ABC (Sevilla)

Esto ya se ha acabado

- ALBERTO GARCÍA REYES

LA ALBERCA

Al salir del teatro todo habrá terminado porque los días nos pasarán por encima sin que podamos gobernarlo­s

HAY dos tipos de sevillanos: los que llegados a estas fechas dicen «esto ya está aquí» y los que decimos «esto ya se ha acabado». Aquí la vida es una semana, como dijo Caro Romero, pero no es fácil precisar cuál. Estos días en los que Sevilla es un caleidosco­pio de la memoria y los colores del espectro estallan por donde menos los esperamos, cada detalle es un aviso de nuestra fugacidad. Un viacrucis de barrio con un perro ladrando desde una ventana, un capirote de rejilla roto a última hora, una torrija empapada al fondo del tupper —que el brioche no nos cambie el itinerario, por favor—, una medalla en el bolsillo derecho de la chaqueta, una corneta lejana que trae el viento, un nazarenito de barro fumando en el salón, una mesa reservada en el Centro el Domingo, una discusión sobre el nuevo recorrido, un beso en el Pie, un taco de estampitas en la mesita de noche para repartir en la estación, un rosario colgado de la voluta de la cómoda, la papeleta bien doblada en la cartera por la parte en la que se lee «todos los hermanos deberán cumplir con la uniformida­d establecid­a en nuestro reglamento»... La vida es un palio que se va, una permanente Aurora que se viene. Y Sevilla es sólo el espacio metafísico que ha elegido Dios para romper el mayor de los inventos del hombre: el tiempo. Vienen ahora unos días en los que no se puede contar la edad con arena. Así como el Cachorro se ha quedado quieto en el ojo blanco de la muerte, Sevilla se congela en el agujero negro de lo intangible. Esta mañana, cuando cruja el atril de la Maestranza por la Vega y las manos divinas recojan lágrimas puestas en cola, la ciudad abrirá una puerta y cerrará otra. Todo será en realidad un inmenso trampantoj­o que nos llevará a lugares que no existen, a ráfagas que nunca vivimos, a callejones que sólo están en nuestros adentros, a olores que ha inventado la nostalgia, a la mano fría de nuestro padre. La mano que perdimos.

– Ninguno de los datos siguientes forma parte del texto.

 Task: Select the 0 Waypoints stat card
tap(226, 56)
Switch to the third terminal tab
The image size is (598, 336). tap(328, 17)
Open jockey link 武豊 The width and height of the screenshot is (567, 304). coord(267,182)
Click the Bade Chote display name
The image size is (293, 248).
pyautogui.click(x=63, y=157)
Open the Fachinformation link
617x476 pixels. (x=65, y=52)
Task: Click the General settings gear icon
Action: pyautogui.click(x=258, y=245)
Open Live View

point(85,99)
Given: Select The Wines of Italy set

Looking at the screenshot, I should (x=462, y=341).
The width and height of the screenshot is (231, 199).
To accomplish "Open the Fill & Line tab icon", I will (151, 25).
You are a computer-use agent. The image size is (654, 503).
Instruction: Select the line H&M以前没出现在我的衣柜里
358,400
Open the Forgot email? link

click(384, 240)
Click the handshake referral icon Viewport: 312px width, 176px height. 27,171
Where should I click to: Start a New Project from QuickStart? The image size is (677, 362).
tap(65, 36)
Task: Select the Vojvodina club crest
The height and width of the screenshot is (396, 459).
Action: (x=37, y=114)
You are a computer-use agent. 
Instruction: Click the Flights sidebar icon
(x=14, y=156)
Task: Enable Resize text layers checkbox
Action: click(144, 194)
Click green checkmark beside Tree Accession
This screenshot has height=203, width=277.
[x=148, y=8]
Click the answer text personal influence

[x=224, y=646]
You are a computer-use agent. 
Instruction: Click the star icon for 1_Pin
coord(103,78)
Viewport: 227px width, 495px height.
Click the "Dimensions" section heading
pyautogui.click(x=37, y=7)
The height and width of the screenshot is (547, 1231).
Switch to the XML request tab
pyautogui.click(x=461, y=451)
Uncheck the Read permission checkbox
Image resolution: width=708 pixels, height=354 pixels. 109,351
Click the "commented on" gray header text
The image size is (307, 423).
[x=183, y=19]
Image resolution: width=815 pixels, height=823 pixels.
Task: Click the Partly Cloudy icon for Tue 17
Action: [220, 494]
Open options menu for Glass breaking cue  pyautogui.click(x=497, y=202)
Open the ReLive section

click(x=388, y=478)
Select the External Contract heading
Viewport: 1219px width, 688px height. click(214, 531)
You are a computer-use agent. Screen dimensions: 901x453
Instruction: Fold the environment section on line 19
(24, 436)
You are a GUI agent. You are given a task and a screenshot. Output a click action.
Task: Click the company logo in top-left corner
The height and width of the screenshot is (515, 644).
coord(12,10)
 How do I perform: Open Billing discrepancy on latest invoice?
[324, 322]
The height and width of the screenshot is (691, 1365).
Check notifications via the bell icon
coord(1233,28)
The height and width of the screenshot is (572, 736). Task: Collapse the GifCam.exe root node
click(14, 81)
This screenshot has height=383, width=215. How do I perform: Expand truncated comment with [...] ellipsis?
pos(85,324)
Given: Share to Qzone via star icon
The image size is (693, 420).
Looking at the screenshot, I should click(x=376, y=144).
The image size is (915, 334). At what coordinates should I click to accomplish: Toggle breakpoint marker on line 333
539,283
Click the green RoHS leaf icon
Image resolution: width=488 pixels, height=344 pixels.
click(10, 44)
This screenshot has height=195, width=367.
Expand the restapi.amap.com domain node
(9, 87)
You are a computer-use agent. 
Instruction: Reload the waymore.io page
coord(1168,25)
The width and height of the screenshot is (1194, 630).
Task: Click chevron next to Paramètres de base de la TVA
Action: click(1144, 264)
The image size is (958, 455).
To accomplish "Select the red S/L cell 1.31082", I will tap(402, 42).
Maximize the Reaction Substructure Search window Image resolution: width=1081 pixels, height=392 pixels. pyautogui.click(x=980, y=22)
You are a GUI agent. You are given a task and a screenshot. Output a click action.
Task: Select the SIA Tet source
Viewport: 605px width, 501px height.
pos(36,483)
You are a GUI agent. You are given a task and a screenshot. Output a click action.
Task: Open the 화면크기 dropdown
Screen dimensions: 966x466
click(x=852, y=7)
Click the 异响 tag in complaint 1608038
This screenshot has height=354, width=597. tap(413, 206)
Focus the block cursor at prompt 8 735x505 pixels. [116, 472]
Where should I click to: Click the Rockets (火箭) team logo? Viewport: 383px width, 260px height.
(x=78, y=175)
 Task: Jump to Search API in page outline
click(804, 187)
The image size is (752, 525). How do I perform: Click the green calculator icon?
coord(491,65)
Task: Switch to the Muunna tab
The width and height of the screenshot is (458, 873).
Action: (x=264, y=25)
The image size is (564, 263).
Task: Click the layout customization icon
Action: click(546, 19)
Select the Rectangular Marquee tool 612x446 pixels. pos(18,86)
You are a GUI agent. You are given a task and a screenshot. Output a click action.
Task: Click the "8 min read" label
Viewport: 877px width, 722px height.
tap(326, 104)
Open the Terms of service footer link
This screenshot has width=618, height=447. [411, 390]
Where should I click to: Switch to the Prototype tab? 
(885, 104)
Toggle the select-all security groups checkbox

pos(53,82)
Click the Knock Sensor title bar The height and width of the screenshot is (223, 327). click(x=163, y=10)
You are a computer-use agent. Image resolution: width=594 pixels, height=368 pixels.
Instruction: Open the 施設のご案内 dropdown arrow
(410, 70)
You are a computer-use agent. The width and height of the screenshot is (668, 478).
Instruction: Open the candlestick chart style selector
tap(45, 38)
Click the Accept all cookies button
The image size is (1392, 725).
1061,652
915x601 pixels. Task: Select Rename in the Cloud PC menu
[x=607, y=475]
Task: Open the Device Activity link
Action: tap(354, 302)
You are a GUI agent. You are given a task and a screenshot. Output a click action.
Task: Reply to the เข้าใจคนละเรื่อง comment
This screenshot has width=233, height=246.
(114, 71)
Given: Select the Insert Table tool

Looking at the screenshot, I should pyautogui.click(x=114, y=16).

Al salir del teatro todo habrá terminado para mí. Porque desde hace unos años me pasa todo por encima. Como cuando se tiene el privilegio de tomar por la cintura a la Esperanza. ¿Qué se siente? Respondo con certeza: nada. Uno piensa que le va a poder mirar a los ojos, que le va a pedir esto y le va a dar las gracias por lo otro. Pero no. Con la Virgen entre los brazos no se siente Nada. La Nada mayúscula. Su fuerza es tan suprema que quien la porta se adentra en un profundo vacío a cuyo fondo puedo jurar que habita Dios. Ella acaba con todo para enseñarnos que la fe definitiva está por encima de las minucias terrenales. Y con el tiempo, la Semana Santa me está haciendo el mismo bloqueo. Es para mí un remolino de serenidad, una balsa quieta en el océano de mis conviccion­es religiosas, una inexplicab­le contrición que me cura el frenesí. Al llegar estos días, la ciudad se hace inmensurab­le, como la pequeña palma de mi mano, que se roza otra vez con la palma de la mano que me trajo hasta aquí, de la que me solté un mes de marzo. Y desde entonces soy uno de esos sevillanos que al llegar estas fechas susurran: «Esto ya se ha acabado».